As palavras de Rainha pecam por falta de nexo. Fundada em 94, a Cocamp estava plena e regularmente constituída em 98. Além da conta no Bradesco, relaciona-se com o Banco do Brasil desde 96. É por meio do banco oficial que recebe dinheiro da Viúva.
No fatídico ano de 98, o governo FHC foi generoso. Deu-se em janeiro a maior transferência às arcas da Cocamp: R$ 3,7 milhões. Destinaram-se a um complexo agroindustrial dotado de despolpadeira de frutas, silos e laticínio.

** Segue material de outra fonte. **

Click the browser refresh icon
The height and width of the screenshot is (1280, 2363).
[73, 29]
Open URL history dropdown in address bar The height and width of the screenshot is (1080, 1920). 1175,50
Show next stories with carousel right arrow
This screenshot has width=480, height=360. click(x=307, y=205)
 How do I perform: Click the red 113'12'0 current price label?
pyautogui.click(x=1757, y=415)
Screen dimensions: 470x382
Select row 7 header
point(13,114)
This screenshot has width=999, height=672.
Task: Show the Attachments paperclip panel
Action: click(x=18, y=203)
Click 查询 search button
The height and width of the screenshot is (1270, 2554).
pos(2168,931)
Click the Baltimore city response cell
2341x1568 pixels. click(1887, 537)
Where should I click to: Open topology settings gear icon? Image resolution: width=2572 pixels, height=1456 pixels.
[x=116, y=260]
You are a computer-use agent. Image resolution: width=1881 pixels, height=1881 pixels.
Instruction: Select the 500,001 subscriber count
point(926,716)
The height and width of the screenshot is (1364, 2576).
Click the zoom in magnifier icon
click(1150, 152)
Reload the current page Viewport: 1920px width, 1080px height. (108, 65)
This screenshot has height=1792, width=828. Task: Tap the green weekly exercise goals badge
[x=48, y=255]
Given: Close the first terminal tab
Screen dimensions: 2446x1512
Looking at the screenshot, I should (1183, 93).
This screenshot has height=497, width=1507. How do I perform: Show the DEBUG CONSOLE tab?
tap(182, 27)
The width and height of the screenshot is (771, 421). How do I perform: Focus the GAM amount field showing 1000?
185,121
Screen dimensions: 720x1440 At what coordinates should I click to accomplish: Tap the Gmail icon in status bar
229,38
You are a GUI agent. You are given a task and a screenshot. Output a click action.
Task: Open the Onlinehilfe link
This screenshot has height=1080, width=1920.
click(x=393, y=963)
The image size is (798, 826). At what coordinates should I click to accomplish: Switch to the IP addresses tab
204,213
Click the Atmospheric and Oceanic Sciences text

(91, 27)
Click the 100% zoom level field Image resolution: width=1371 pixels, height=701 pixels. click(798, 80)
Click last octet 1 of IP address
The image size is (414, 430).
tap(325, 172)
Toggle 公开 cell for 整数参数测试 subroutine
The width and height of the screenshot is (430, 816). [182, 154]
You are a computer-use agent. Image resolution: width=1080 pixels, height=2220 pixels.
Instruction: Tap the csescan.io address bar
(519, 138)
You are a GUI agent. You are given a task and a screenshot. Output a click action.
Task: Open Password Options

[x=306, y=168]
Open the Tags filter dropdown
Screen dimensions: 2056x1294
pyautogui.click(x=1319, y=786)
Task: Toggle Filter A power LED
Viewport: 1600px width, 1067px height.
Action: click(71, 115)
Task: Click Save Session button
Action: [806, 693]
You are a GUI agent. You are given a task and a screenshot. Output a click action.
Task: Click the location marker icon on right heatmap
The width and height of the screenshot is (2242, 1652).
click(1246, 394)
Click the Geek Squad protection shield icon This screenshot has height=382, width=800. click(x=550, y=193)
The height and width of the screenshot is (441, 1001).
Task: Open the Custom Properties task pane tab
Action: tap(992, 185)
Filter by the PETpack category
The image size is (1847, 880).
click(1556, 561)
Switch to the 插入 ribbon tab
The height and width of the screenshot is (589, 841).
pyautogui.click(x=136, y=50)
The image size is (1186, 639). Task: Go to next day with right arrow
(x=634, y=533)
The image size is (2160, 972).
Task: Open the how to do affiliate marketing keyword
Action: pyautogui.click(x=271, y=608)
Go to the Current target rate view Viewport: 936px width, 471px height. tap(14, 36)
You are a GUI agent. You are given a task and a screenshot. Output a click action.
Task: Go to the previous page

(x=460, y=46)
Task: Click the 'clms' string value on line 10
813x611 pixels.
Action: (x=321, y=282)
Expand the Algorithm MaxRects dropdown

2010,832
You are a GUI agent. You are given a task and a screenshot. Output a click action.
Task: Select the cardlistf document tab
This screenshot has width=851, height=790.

O empreendimento, ainda inconcluso, convive com suspeitas de desvios. Em agosto de 2003, já sob Lula, Brasília tentou injetar mais R$ 191.000,00 no projeto. Acionada pelo Ministério Público, a Justiça impediu.
Àquela altura, a Cocamp já havia beliscado coisa de R$ 10 milhões em verbas públicas. Auditoria feita em 2001 constatara que parte da verba foi malversada.
Naquele mesmo ano, Rainha afastou-se da direção da Cocamp. Alegou que precisava voltar a "atuar na base". Disse: "Nossa tarefa é organizar os excluídos e meter ocupações nesses latifúndios, enfrentando o projeto neoliberal desse governo [FHC] irresponsável."
Em julho de 2002, sem alarde, o MST afastou Rainha também da coordenação de suas operações no Pontal. Quatro meses depois, em reunião reservada em Brasília, os líderes do movimento debateram o alarido que ecoava dos porões da Cocamp.
Rainha compareceu ao encontro. A portas fechadas, disse que, cedendo à "armação" de seus "inimigos", o MST sairia enfraquecido. Restituíram-lhe o comando no Pontal. Um gesto arriscado.
Se a PF e o Ministério Público decidirem meter ocupações nos latifúndios bancários do MST, enfrentando o projeto de falta de transparência do movimento, ficará ainda mais evidente que há muito por explicar.
Aqui mesmo, neste retângulo, revelou-se em abril de 2001 que a PF invadira o extrato bancário de Miriam Farias de Oliveira. É uma sem-terra de mostruário. Filiada à Cocamp, milita nas fileiras do MST.
A polícia recebeu de fonte anônima o extrato de Miriam. Verificou que a conta da sem-terra (número 07345, agência 2.718 do Banco do Brasil) exibia extraordinários índices de produtividade. Em escassos 20 dias (de 1º a 21 de novembro de 2000), movimentou R$ 96.753,60.
Ouvido à época pelo repórter, Sérgio Pantaleão, um dos líderes do MST no Pontal, disse que a conta de Miriam fora usada para movimentar recursos do FAT (Fundo de Amparo ao Trabalhador). Num segundo momento, ele se corrigiu: "Esse dinheiro que caiu nessa conta foi doação de uns sindicatos e também de umas organizações não-governamentais".
O aparato investigatório do Estado demora-se na apuração dos truques bancários do MST. Procuradores da República estão sentados há mais de dois anos sobre uma pilha de extratos malcheirosos. Nenhum dos suspeitos recebeu, por ora, uma mísera notificação. O contribuinte brasileiro não merece semelhante letargia.